At saber-toothed tigers - Smilodon fatalis there were terrible 40-centimeter fangs.

Scull mahairoda- this is also called saber-toothed tigers, which lived for about two million years. Was sold in Los Angeles for 200 thousand dollars.

Ancient elephants were fishing

Forty kilometers from Munich, fragments of the skeleton of a little-studied subspecies of elephants that lived on Earth 15 million years ago were found. His tusks were rounded, with which he could dig up plants and even catch fish.

ancient elephant

Was a scary animal Fossilized tusk, teeth and bones of prehistoric elephant ancestor found on Crete Deinotherium gigantissimum, whose fangs went down from the chin.

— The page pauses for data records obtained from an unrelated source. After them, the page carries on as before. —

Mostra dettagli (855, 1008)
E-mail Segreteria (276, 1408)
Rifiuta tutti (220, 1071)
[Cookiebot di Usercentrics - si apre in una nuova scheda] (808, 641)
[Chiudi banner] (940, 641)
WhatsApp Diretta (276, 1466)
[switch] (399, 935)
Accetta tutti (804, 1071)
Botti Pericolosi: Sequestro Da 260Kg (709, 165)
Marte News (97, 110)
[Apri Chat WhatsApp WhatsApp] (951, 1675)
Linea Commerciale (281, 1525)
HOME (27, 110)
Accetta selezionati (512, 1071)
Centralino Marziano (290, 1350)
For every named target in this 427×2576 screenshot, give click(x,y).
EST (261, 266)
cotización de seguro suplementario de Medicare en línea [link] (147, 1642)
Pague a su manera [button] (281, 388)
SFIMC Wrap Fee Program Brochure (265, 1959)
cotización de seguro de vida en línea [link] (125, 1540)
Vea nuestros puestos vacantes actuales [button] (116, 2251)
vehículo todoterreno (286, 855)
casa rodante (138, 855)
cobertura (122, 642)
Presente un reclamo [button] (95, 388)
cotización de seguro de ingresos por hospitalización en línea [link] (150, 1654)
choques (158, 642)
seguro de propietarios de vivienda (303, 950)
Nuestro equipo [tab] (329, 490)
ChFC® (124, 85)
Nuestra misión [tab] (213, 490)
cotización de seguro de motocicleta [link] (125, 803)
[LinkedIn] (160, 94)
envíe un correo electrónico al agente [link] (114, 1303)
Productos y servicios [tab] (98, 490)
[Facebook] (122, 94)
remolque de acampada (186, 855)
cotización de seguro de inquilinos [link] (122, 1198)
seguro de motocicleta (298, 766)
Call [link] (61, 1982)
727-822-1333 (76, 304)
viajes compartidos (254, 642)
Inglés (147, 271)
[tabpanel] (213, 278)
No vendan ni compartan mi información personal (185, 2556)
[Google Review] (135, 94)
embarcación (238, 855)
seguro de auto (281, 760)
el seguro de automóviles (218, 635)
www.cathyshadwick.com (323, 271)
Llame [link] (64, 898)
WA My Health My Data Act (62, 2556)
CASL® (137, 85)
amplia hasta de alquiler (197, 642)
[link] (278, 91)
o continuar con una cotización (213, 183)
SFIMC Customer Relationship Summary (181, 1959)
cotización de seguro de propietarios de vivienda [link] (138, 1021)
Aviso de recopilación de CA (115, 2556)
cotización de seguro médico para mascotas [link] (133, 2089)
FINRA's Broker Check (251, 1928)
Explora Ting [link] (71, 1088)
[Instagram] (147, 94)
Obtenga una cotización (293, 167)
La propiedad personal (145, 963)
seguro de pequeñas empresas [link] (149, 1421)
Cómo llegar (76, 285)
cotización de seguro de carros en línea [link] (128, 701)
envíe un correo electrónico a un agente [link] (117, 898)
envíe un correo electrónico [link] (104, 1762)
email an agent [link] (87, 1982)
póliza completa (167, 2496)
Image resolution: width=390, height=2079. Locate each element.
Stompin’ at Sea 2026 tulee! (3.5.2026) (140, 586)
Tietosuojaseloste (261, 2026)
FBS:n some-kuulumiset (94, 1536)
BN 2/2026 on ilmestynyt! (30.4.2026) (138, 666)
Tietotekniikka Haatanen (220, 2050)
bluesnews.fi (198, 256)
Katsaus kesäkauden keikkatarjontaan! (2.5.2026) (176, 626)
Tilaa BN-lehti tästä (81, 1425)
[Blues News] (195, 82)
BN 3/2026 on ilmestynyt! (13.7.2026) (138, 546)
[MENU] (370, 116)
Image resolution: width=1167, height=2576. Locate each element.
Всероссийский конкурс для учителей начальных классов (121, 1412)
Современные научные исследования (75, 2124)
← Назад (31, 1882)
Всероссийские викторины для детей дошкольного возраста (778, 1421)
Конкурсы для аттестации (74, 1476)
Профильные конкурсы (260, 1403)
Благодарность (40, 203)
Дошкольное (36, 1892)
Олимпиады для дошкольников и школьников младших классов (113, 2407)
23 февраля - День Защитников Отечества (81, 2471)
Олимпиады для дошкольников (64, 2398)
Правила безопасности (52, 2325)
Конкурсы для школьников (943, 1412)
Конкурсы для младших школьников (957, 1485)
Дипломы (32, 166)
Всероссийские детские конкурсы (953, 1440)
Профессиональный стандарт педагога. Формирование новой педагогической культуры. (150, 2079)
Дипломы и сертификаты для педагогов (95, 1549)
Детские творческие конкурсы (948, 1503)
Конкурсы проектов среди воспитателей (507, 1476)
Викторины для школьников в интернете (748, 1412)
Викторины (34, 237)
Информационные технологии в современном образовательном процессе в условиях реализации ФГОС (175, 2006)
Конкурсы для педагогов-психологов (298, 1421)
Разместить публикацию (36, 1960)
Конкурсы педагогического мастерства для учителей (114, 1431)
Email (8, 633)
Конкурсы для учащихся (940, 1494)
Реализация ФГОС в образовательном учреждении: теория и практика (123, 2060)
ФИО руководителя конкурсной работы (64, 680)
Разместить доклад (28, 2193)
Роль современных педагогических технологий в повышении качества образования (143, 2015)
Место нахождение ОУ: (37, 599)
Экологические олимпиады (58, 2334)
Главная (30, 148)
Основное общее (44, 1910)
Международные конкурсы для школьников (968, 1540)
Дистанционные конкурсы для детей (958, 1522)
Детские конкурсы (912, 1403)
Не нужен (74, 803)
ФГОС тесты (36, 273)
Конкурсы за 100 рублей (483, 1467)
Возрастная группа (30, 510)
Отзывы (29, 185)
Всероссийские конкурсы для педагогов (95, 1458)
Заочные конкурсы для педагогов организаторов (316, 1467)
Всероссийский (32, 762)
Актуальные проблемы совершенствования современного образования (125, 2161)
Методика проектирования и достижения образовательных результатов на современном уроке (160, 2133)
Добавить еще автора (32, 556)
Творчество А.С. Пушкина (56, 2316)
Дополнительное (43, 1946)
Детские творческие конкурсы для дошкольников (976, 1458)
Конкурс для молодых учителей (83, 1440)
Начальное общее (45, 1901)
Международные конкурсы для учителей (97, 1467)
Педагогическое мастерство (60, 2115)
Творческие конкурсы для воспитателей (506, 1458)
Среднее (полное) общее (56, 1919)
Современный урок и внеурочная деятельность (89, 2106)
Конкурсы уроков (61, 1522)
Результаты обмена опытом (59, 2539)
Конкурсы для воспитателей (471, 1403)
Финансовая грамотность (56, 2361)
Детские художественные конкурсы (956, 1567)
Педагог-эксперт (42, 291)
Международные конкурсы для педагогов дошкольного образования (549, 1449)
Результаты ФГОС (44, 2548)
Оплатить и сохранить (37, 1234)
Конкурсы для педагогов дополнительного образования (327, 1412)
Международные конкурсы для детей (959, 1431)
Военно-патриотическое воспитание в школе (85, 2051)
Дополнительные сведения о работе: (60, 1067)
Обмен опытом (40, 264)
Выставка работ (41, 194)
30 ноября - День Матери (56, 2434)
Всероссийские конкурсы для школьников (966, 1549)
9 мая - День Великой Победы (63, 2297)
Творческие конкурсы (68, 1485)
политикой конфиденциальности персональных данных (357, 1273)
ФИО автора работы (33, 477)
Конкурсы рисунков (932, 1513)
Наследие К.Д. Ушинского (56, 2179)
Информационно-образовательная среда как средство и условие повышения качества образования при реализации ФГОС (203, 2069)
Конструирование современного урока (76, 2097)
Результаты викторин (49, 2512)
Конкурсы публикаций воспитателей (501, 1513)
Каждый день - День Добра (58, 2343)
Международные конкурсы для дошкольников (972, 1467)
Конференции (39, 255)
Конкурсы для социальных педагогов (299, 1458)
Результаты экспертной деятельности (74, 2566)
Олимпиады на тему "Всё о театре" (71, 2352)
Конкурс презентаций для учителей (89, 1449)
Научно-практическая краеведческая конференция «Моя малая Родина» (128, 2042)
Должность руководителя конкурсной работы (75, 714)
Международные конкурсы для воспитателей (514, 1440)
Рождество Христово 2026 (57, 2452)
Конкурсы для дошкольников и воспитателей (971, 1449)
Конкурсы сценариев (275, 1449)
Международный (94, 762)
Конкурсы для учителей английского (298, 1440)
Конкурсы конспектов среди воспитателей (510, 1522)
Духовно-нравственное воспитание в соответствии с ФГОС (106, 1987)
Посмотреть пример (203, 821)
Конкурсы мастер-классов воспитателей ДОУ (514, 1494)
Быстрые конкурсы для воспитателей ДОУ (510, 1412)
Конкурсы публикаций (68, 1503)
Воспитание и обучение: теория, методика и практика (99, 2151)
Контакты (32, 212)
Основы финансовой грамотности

The growth of the animal reached 4.5 meters, and he was the largest representative of the group of elephants. Its remains are about 7 million years old. Until now, his remains have been found mainly in Central Europe. Fassoulas suggests that these creatures reached Crete from Asia Minor, crossing the Aegean Sea and visiting the islands of Rhodes and Karpathos on their way. Apparently, primitive elephants could swim long distances in search of food.

Myths turned ancient elephants into cyclops

The remains of ancient elephants have long been found in mainland Greece. This suggested that the ancient Greeks made these animals part of their mythology. A large hole in the center of their skull - the nasal cavity, hidden by the trunk of a living elephant, could be the source of stories about cyclops, mythical giants with one eye, mentioned in Homer's Odyssey and other works.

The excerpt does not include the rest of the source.